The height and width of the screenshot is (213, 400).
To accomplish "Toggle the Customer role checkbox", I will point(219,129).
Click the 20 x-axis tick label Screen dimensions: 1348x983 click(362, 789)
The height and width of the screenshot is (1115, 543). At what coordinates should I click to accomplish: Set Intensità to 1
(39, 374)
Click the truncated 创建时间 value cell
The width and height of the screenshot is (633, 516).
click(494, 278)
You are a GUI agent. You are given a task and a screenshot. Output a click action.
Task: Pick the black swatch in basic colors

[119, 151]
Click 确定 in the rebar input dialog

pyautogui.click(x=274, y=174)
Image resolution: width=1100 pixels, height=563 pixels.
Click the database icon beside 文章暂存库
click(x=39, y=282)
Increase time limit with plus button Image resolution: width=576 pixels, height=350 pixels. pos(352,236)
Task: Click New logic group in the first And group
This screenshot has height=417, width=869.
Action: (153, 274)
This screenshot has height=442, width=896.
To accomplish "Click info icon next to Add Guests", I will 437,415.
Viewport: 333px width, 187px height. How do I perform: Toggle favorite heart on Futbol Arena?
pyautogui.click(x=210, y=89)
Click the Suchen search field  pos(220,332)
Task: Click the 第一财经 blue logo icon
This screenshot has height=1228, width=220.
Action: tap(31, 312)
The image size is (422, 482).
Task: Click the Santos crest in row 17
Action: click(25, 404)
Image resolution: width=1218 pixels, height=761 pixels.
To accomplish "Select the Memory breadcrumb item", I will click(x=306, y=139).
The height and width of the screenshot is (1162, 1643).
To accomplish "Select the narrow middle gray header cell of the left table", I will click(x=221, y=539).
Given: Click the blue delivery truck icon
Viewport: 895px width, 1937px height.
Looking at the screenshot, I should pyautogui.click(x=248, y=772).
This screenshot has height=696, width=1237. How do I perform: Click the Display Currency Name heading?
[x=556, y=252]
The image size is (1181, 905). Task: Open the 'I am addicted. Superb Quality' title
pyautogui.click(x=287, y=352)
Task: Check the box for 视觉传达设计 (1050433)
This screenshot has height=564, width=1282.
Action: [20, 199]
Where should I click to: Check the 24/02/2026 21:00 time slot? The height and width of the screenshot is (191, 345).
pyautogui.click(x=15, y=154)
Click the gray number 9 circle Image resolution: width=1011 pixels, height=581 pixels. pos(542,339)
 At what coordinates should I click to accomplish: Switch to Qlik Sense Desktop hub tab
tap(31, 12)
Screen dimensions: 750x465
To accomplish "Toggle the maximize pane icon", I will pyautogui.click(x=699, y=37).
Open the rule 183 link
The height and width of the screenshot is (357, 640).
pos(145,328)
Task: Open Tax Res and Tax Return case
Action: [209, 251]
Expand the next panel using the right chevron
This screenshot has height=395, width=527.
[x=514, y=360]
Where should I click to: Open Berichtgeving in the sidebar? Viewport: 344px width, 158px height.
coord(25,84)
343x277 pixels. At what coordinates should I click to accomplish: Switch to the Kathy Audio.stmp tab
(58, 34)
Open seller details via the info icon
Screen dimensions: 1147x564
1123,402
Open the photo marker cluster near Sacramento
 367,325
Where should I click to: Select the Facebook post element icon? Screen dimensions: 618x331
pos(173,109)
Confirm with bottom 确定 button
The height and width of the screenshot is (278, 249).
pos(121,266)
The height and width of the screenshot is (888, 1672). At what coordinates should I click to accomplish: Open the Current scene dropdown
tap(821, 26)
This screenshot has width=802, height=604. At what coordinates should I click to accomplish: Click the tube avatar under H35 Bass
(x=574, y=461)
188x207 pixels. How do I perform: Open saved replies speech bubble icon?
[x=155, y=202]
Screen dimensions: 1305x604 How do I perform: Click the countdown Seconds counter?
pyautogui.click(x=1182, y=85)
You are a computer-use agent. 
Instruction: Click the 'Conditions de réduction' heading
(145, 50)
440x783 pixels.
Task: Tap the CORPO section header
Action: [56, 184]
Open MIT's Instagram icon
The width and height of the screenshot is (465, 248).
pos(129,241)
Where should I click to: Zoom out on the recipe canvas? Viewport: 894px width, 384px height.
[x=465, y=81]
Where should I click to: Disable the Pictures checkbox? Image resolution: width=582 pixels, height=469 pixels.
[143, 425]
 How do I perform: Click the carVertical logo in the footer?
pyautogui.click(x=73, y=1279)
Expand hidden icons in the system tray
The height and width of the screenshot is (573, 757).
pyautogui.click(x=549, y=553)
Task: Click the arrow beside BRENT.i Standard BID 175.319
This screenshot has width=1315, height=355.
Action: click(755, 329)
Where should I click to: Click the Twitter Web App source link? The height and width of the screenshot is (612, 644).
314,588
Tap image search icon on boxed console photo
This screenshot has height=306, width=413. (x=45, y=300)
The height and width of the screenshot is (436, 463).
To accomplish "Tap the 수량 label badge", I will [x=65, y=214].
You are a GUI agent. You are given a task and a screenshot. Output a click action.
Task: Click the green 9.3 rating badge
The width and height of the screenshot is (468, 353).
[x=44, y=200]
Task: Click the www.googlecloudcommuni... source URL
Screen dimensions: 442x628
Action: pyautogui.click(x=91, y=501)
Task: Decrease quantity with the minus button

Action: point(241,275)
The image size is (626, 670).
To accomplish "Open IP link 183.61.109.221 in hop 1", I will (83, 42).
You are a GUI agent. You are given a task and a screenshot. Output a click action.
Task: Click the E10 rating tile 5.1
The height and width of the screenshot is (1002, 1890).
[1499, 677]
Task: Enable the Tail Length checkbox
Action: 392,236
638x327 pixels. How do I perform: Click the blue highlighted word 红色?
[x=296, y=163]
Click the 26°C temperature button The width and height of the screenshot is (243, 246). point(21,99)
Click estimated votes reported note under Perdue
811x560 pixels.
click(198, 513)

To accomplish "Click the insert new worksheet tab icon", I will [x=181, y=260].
◇ ◇ ◇ ◇ ◇ ◇ ◇
_HOW TO COMPLETE THIS TASK_
Look through the entries above and quote exactly the lines from the line with "The height and width of the screenshot is (436, 463)." to the line with "Task: Click the E10 rating tile 5.1", counting both of those lines.

_ANSWER BOX_
The height and width of the screenshot is (436, 463).
To accomplish "Tap the 수량 label badge", I will [x=65, y=214].
You are a GUI agent. You are given a task and a screenshot. Output a click action.
Task: Click the green 9.3 rating badge
The width and height of the screenshot is (468, 353).
[x=44, y=200]
Task: Click the www.googlecloudcommuni... source URL
Screen dimensions: 442x628
Action: pyautogui.click(x=91, y=501)
Task: Decrease quantity with the minus button

Action: point(241,275)
The image size is (626, 670).
To accomplish "Open IP link 183.61.109.221 in hop 1", I will (83, 42).
You are a GUI agent. You are given a task and a screenshot. Output a click action.
Task: Click the E10 rating tile 5.1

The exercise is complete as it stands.